CoveBalm allows returns within 30 days of the delivery date. Items need to be in unused, unworn condition with tags still attached to qualify. If a shipment arrives after you thought you’d canceled, you can return it under this policy as long as you act within the 30-day window. Shipping costs for returns from outside the Netherlands are non-refundable, which suggests CoveBalm’s fulfillment operates internationally despite marketing to U.S. customers.
If a product arrives defective or damaged, CoveBalm handles that as an exchange rather than a refund. Email them with a photo of the issue to start that process. Keep in mind that the return policy and the subscription cancellation are two separate things. Returning a product does not cancel your subscription. You need to cancel through the portal or by phone to stop future charges, even if you’re also returning the most recent shipment.

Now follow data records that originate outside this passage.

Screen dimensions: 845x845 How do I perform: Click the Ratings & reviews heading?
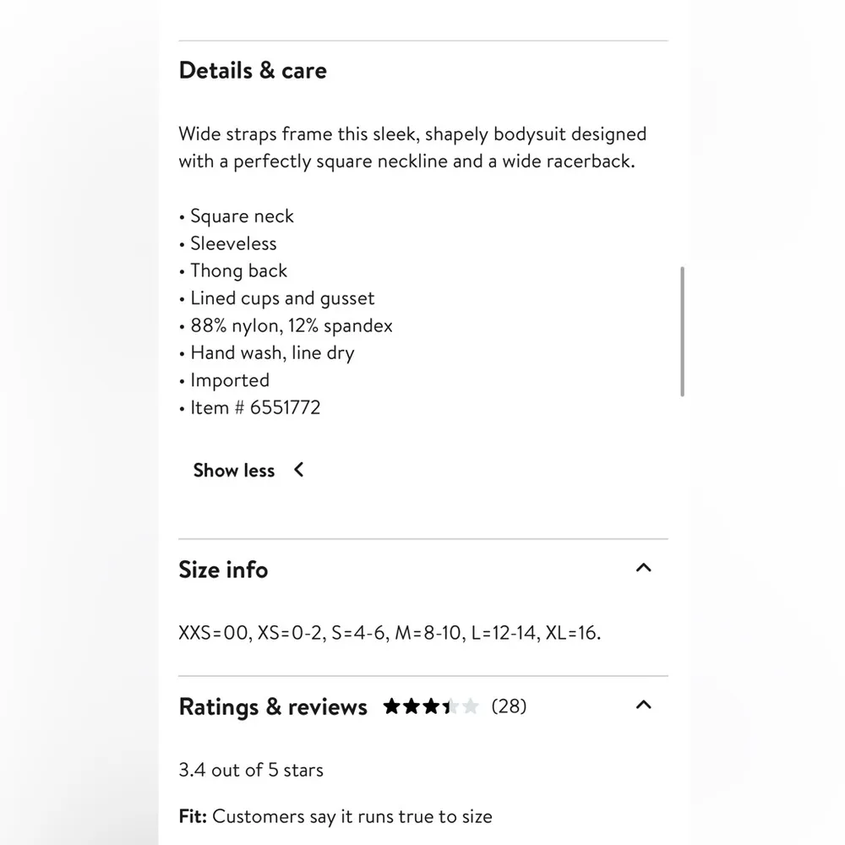click(x=273, y=707)
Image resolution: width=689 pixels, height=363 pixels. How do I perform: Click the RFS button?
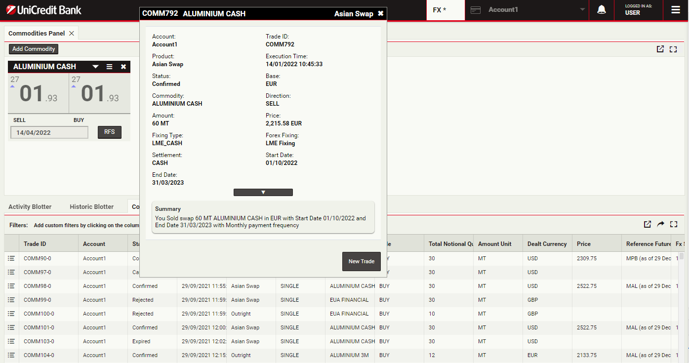(109, 132)
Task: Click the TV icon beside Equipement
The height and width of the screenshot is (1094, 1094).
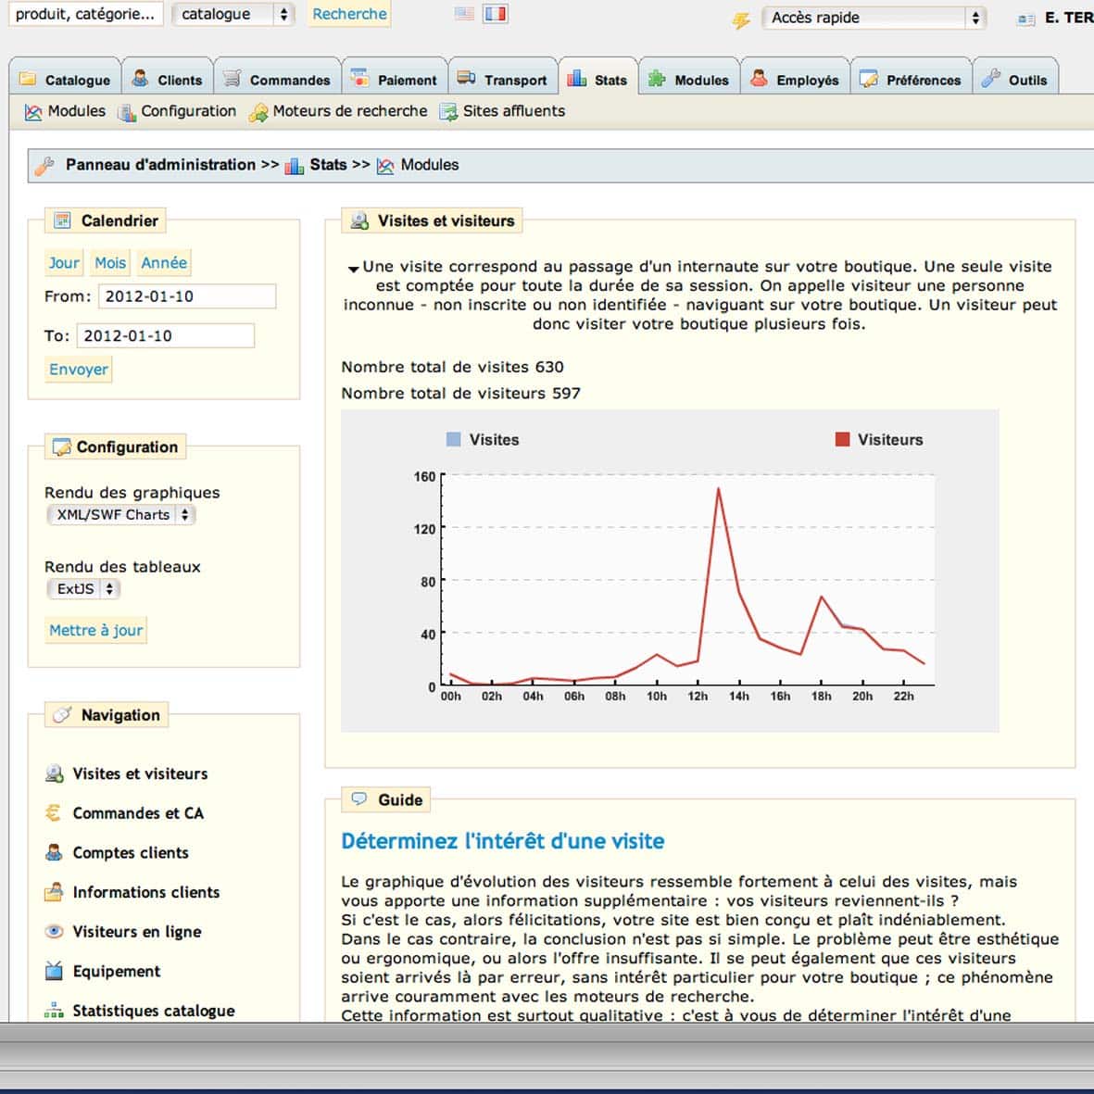Action: [54, 972]
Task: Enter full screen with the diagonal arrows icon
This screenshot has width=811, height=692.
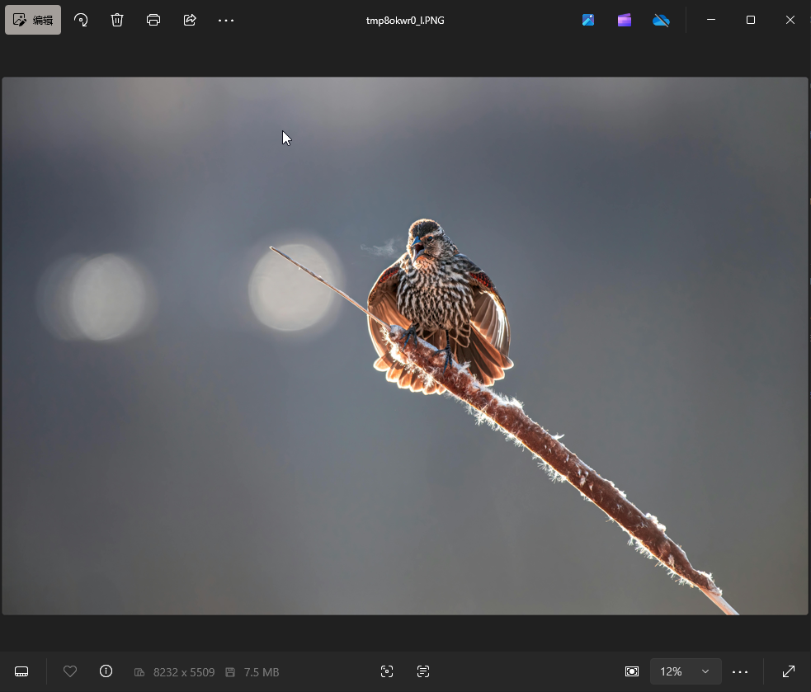Action: coord(789,671)
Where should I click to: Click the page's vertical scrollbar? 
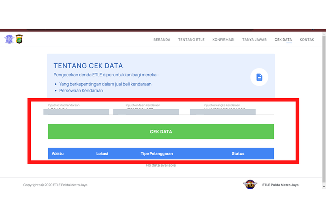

Consumer complaints about CoveBalm frequently describe charges appearing after customers believed they had canceled, or subscriptions they say they never knowingly signed up for. If you’re billed after receiving a cancellation confirmation, you have two paths: contact CoveBalm directly for a refund, or dispute the charge through your bank or credit card company.
For credit card charges, federal law gives you the right to dispute billing errors by writing to your card issuer within 60 days of the statement that first showed the unauthorized charge. Your letter needs to include your name, account number, and a description of the problem, and it should go to the issuer’s billing inquiry address rather than the payment address. Once you file the dispute, the issuer must acknowledge it within 30 days and resolve it within 90 days. During the investigation, you can withhold payment on the disputed amount without the issuer reporting you as delinquent or closing your account.1Federal Trade Commission. Using Credit Cards and Disputing Charges
For debit card charges, contact your bank and explain that you have a cancellation confirmation but were charged anyway. Debit card disputes work differently than credit card disputes and your bank’s specific fraud department handles those. Either way, having that cancellation confirmation email is what separates a quick resolution from a drawn-out fight.
The Restore Online Shoppers’ Confidence Act makes it illegal for online sellers to charge your credit card, debit card, or bank account through a subscription unless they clearly disclosed all material terms before collecting your billing information, obtained your informed consent, and provided a simple way to stop recurring charges.2Office of the Law Revision Counsel. 15 USC 8403 – Negative Option Marketing on the Internet If CoveBalm enrolled you in a subscription without making the recurring nature of the charges obvious at checkout, that likely violates this law.
The FTC also finalized its “click-to-cancel” rule, which requires sellers to make cancellation as easy as signup. If you subscribed with two clicks on a website, the company cannot force you through a phone call, a long hold time, or a gauntlet of retention offers to get out. The rule also prohibits misrepresenting terms and requires clear disclosure of all material conditions before collecting payment information.3Federal Trade Commission. Federal Trade Commission Announces Final Click-to-Cancel Rule Making It Easier for Consumers to End Recurring Subscriptions
If you believe CoveBalm violated either of these rules, you can file a complaint with the FTC at reportfraud.ftc.gov. Individual complaints rarely trigger immediate action on their own, but the FTC uses complaint volume to identify companies worth investigating. A complaint also creates an official record that helps if you later need to escalate a billing dispute with your bank.